The research will occur in collaboration with National Lifestyle
Villages
Pty Ltd, Peel Waters Pty Ltd, Mallee Nominees Pty Ltd and other
developers with support from Department of Health (DoH), Department
of Environment
(DoE), local government and Water Corporation. The project is focussed
on the Perth metropolitan area and Peel Region over the period
2005-08.
The demonstration
projects are as follows:
• Year 1:
Bridgewater Lifestyle Village (National Lifestyle Villages Pty Ltd)

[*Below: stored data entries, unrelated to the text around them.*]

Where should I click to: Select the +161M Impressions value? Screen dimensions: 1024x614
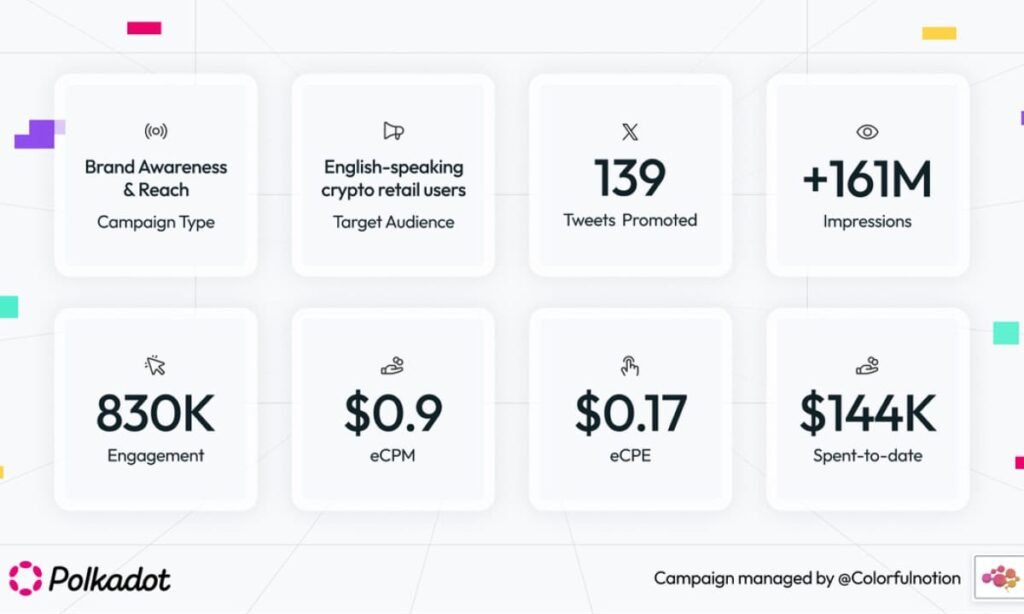coord(867,180)
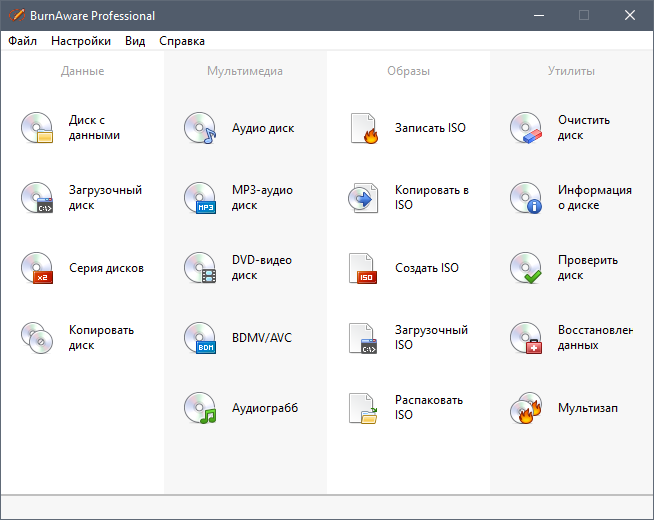Select the Записать ISO flame icon

tap(363, 128)
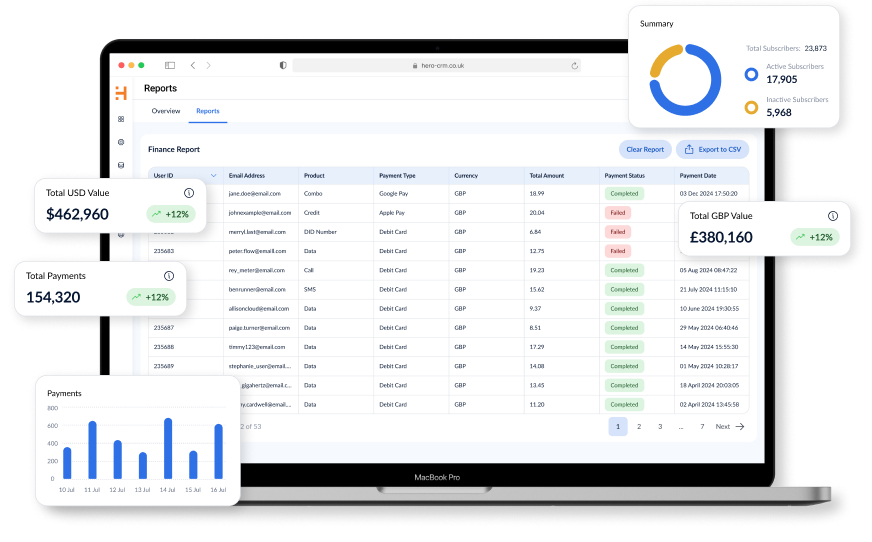Click the browser forward arrow
Image resolution: width=872 pixels, height=542 pixels.
(x=209, y=65)
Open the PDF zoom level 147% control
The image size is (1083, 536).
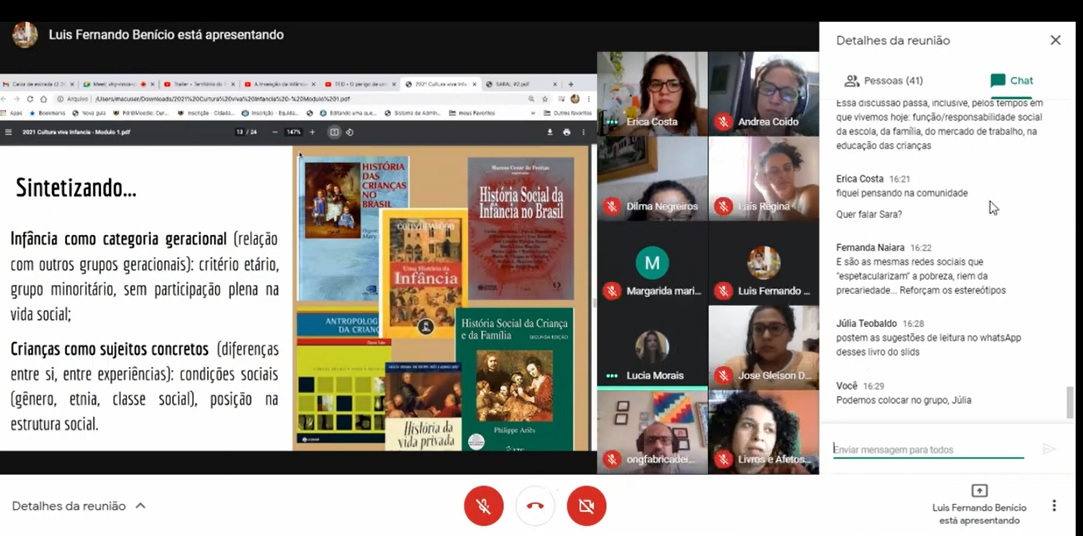point(293,132)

with 389 onsite household greywater recycling systems for yard irrigation;
• Year 2:
Timbers Edge (Peel Waters Pty Ltd) with common greywater collection
from 260 houses to a constructed wetland treatment system
for irrigation of POS;
• Year 3:
to be confirmed but one of several peri-urban sites currently under
consideration where all wastewater from several hundred houses
in a village setting will be collected via a common effluent
treatment plant for irrigation of POS.
Four (originally
3) research studies will be completed over the duration of the project:
• Honours
project #1 (by Beth Strang 2005): Decentralised Wastewater Treatment
and Recycling Systems (DeWaTARS) in WA Urban Villages:
Development of a Legislative Framework.
• Honours
project #2 (by Shaun Jamieson 2006): Decentralised wastewater recycling:
performance requirements for use in village scale urban environments
under current planning, public health and environmental
regulatory requirements
for irrigation of POS in urban villages: development
of a technology systems database for developers and regulators.
• (In addition
Honours project #3 (by Jatinder Singh 2006): Nutrient Reduction Assessment
for Household and Community Scale Greywater Re-use Systems.
This project could be added to those originally
proposed for PWF as additional scholarship funding was secured from
industry partner Peel Waters Pty
Ltd after the contract was signed.)
• PhD project
(2006-2008 delayed due to lack of candidate): Water balance modelling
for decentralised wastewater recycling on the Swan Coastal
Plain: Results from a new Integrated Urban Water
Management approach. There are three Technical Reports to be prepared
during the project:
•
Technical Report #1 (2005): Decentralised Wastewater Treatment and Recycling
Systems (DeWaTARS) – a legislative framework
and regulatory tool for their management in
WA urban villages.
• Technical
Report #2 (2006): Decentralised wastewater recycling systems: a technology
database for developers and regulators.
• Technical
Report #3 (2006): Nutrient Reduction Assessment for Household and Community
Scale Greywater Re-use Systems.
• Technical
Report #4 (2007): Water balance modelling for decentralised wastewater
recycling on the Swan Coastal Plain: Results from a new Integrated
Urban Water Management approach. There
will also be at least 2 papers published in scientific journals. The
first paper so far is:
• Strang
B, Anda M and Mathew K (2006), Decentralised Wastewater Treatment and
Recycling Systems (DeWaTARS) in WA Urban Villages: Development of
a Legislative Framework, abstract accepted
for the 7th IWA Specialised Conference on Small Water and Wastewater
Systems, Merida, Mexico, March
14-16, 2006.
Good news for
this PWF project was received in mid-2005 when land developer
Peel
Waters Pty
Ltd decided to
fund an additional
Honours
scholarship
and Jatinder Singh was subsequently
appointed to conduct the research
project listed
above. More
good news was
received in December 2005
when Murdoch University offered
5 PhD scholarships to ETC PhD
candidates including
Beth Strang and John Hunt who have
both proposed research topics related
to this
PWF project.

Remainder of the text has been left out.